Policy exception as Risk Acceptance?

lfkentwell · ‎02-13-2024

I'm implementing an ISMS in an organization and there is some debate over how to record a policy exception. Personally, I think this is down to the organization preferences, its regulatory needs etc. but interested in opinions from a "best practice" perspective.

In short, it's pretty clear when we identify as existing risk, regardless of how it was identified or what the risk is, we will write it up as a risk in whatever register we establish. Assign either mitigation activity or accept the risk. Simple enough.

What about a policy exception. What do we collectivity think. Raise it as risk with an accept action?

Interested in thoughts from people on how they approach it both from their organization's perspective and from a best practice perspective.

Early_Adopter · ‎02-13-2024

Well it’s really another register of some sort I would say. Will all your exceptions create risks(How and Why)?

For example I need this software for my old app -“ I know it has CVEs, oh they are critical, but we don’t use that functionality… can you approve? Yes “Security Bob from the application team requesting said it’s OK. Three years would be great! Could you do five?” Sorry I don’t understand what you mean by what other risks are caused by having the legacy components in the environment? Oh it’s so old I shouldn’t think attackers look at it anymore… I’m sure it will be fine”… “Yes, we still need Python 2 everywhere, well it’s because the developers don’t like how Python 3 handles floating points… can you just deploy it in all the images?”

So - I think it’s important to have very clear expiries by on your exceptions, in a register and they expire and if the accountable people let it it will stop working as expected 30, 90 or 180 days later, and be re-reviewed if there is a new request - be very wary of extending lest your exceptions become consumer durables.

CISOScott · ‎02-14-2024

You definitely want to track them.

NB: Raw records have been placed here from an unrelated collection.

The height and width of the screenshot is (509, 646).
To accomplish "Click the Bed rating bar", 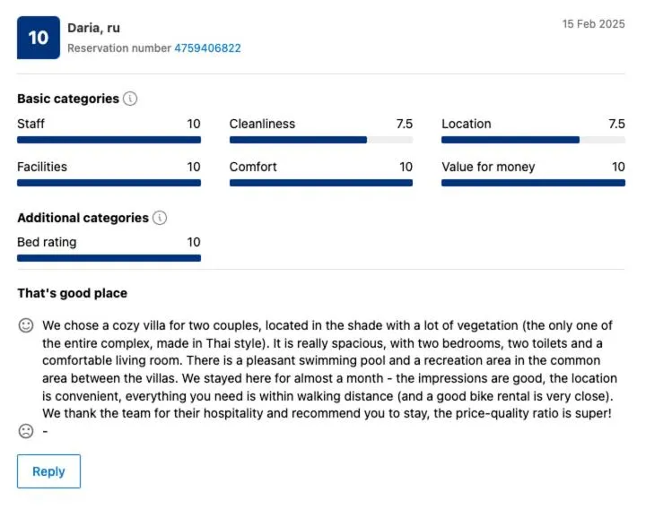I will pyautogui.click(x=109, y=258).
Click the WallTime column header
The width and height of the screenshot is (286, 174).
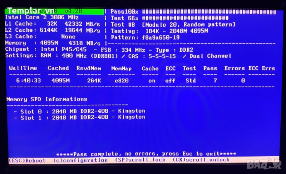tap(23, 68)
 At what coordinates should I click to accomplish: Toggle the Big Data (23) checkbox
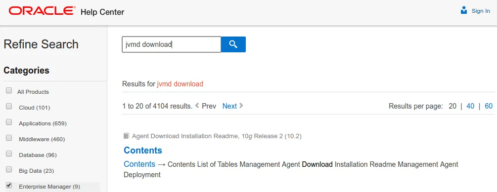9,169
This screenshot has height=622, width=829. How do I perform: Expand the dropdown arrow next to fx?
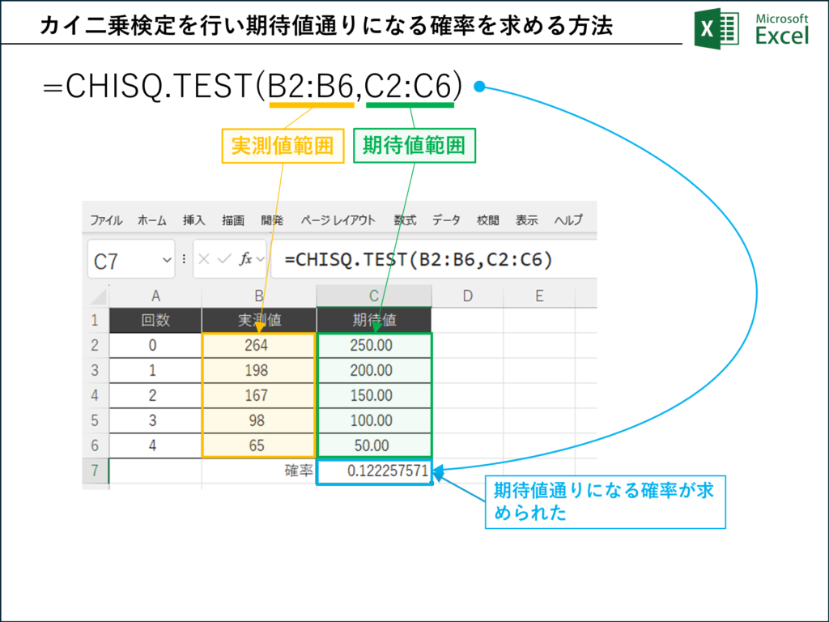[260, 259]
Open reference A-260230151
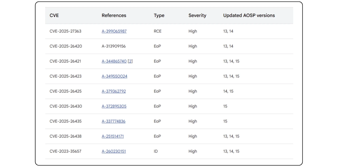Image resolution: width=338 pixels, height=167 pixels. point(114,151)
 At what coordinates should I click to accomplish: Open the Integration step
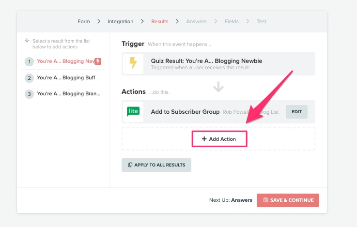(x=121, y=21)
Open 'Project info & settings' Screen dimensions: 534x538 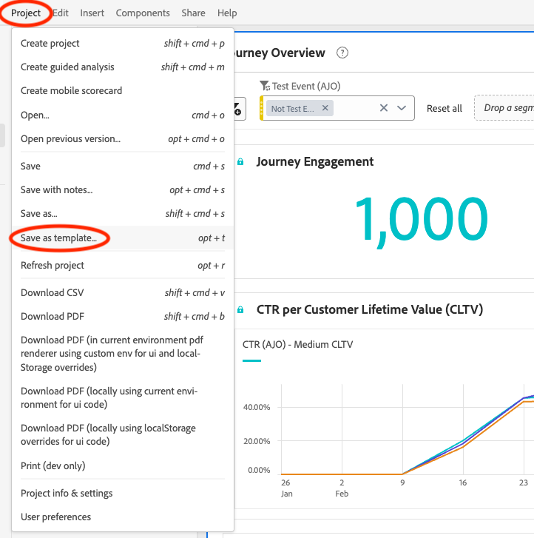67,493
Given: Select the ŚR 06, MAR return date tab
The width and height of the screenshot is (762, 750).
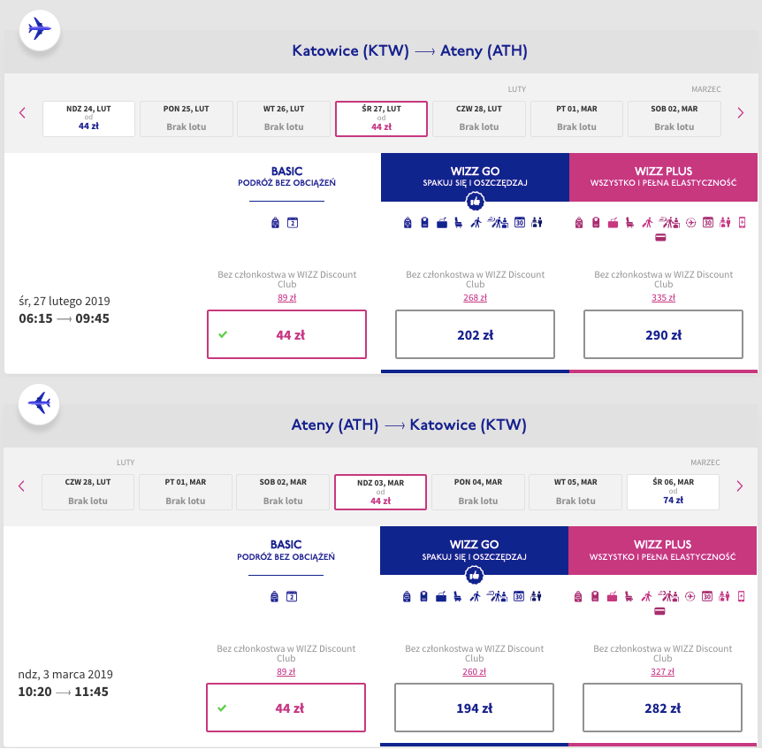Looking at the screenshot, I should pos(673,492).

Like @Early_Adopter says you also need to have time limits that either expire or provide a review for renewal.

Risk acceptances should be, ideally, for short periods of time until you can find a way to mitigate them or migrate off of that platform/product/etc.

By having indefinite acceptances or exceptions, you kill the desire to ever modernize or seek out another solution.

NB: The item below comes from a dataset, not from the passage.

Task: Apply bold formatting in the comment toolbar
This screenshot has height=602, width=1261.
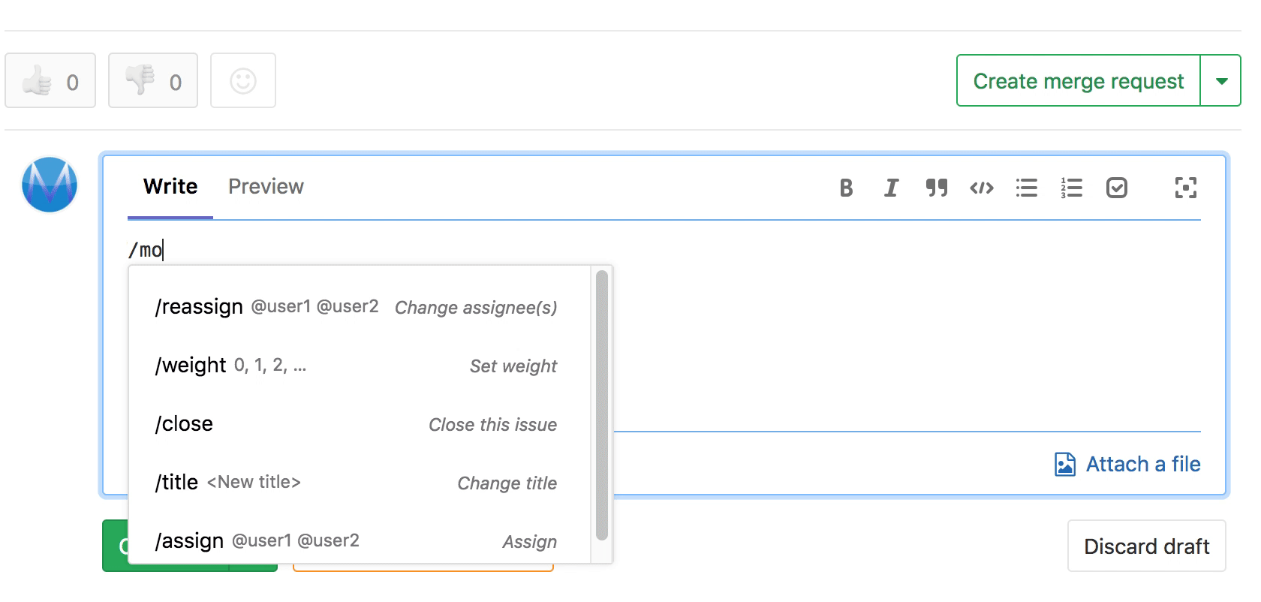Action: click(x=846, y=188)
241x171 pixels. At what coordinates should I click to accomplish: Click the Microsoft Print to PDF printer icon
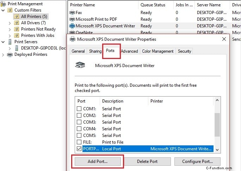(x=72, y=19)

Caute_cautim · ‎02-14-2024

@CISOScott @lfkentwell @Early_Adopter These are dangerous, these policy exceptions need to have time limits, to ensure they are reviewed on a regular basis and not put aside.

We have too many examples of legacy systems, hiding in far flung areas of organisations, which then subsequently are compromised, and lead to major disruption and embarrassment, let alone major investigations.

They to be on the risk management system, with time limits or re-visits regularly scheduled to ensure any risks and potential threats are minimised. It is a compromise, which has a sting in the tail.

Regards

Caute_Caute

Early_Adopter · ‎02-14-2024

@Caute_cautim

Completely. Exceptions are in themselves risks. So many cases of “It’s not exploitable…” becoming part of the furniture, next thing you know you’ve got three year old dependencies that devs and admins carry on with because people have left/that’s the way we always did it.